Australia is the smallest and most remote continent from Eurasia. During the Middle Ages, it was called Terra Australis Incognita, which means “unknown southern land”. Who discovered mainland Australia and in what year did it happen?

Official version

Humanity became aware of the new territory thanks to the traveler - navigator James Cook. Its purpose was to study the passage of Venus through the solar disk. It is assumed that true reason Cook's trip was a search for uncharted lands in the southern latitudes of Terra Australis Incognita. He went to trip around the world and discovered distant lands, reaching the coast of the mainland in 1770. This date is considered to be historically accurate. But it was known about the existence of a piece of land "at the end of the earth" much earlier. In addition, there were human settlements. It is difficult to determine the date of their foundation, approximately it happened 40-60 thousand years ago. Artifacts found in western Australia on the Swan River date back to this period.

Who discovered mainland Australia in prehistoric times?

Scientists suggest that the ancient Egyptians were the first travelers to land on the ocean. They brought eucalyptus oil from these parts.

This version is confirmed by rock paintings with insects similar to Egyptian sacred scarabs... In addition, mummies have been found in tombs in Egypt, which were embalmed with oil from eucalyptus grown in Australia.

However, all these theories are not officially accepted, since the existence of a continent lost in the sea in Europe became known much later.

Who was the first to discover Australia?

Attempts to reach the continent have been made several times. In the 16th century, the Portuguese set out on the sea route. In 1509 they reached the Moluccas, and in 1522 they found themselves on the northwest coast. These dates are considered the first time the continent was founded by Europeans.

There is also a hypothesis that Admiral Willem Janszon discovered Australia, who arrived on the continent on behalf of the Dutch authorities.

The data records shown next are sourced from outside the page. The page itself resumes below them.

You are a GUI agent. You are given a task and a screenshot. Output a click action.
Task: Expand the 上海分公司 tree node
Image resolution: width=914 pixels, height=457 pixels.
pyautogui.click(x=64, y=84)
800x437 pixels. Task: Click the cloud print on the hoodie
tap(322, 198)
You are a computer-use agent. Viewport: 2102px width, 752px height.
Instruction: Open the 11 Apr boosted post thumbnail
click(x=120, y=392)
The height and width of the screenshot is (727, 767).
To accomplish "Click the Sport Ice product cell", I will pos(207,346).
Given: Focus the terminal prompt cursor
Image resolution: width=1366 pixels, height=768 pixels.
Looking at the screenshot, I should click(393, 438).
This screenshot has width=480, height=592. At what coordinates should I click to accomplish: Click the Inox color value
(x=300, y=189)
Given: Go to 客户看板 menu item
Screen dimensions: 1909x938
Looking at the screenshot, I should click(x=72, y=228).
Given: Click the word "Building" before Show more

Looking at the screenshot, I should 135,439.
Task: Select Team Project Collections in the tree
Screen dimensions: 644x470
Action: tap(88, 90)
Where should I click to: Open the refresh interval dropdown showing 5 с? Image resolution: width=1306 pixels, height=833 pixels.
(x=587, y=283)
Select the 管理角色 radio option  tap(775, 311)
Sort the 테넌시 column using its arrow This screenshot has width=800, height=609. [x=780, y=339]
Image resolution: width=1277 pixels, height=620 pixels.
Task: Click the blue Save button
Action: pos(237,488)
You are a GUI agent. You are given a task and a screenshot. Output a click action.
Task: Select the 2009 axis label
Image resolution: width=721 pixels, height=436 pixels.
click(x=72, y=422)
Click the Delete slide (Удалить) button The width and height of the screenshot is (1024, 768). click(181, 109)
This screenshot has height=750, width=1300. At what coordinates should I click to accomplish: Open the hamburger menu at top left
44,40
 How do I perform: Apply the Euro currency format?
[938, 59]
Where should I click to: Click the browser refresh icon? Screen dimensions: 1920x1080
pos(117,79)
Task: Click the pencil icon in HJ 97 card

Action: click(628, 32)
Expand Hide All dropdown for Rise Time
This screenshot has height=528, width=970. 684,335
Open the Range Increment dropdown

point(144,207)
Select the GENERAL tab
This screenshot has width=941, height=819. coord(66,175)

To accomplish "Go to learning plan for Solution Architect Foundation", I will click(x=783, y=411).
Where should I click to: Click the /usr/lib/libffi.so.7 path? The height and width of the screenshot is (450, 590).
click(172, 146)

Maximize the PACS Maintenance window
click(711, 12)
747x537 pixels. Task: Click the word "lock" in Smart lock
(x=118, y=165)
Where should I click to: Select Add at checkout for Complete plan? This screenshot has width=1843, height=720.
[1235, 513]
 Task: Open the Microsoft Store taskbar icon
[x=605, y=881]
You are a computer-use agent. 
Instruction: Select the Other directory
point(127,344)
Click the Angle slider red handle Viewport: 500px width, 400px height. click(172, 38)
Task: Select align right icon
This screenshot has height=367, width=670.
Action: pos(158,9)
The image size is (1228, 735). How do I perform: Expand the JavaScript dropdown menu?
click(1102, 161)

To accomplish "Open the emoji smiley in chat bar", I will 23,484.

He embarked on a campaign in 1605. For this purpose, the ship "Daifken" was equipped. He followed in the direction of New Guinea and after three months of the journey reached the Cape York Peninsula. The navigator made up detailed map coastline with a length of 320 km. He did not even suspect that he had discovered a new continent, considering the lands to be the territories of New Guinea. Therefore, they were given the name "New Holland".

After him sailed to the mainland Abel Tasman. He explored the islands on the west coast and plotted their outlines on the world map. In honor of the discoverer, one of the islands is named - Tasmania.

So, to XVII century Thanks to the efforts of Dutch travelers, the position on the world map of the mainland Australia and its islands became known.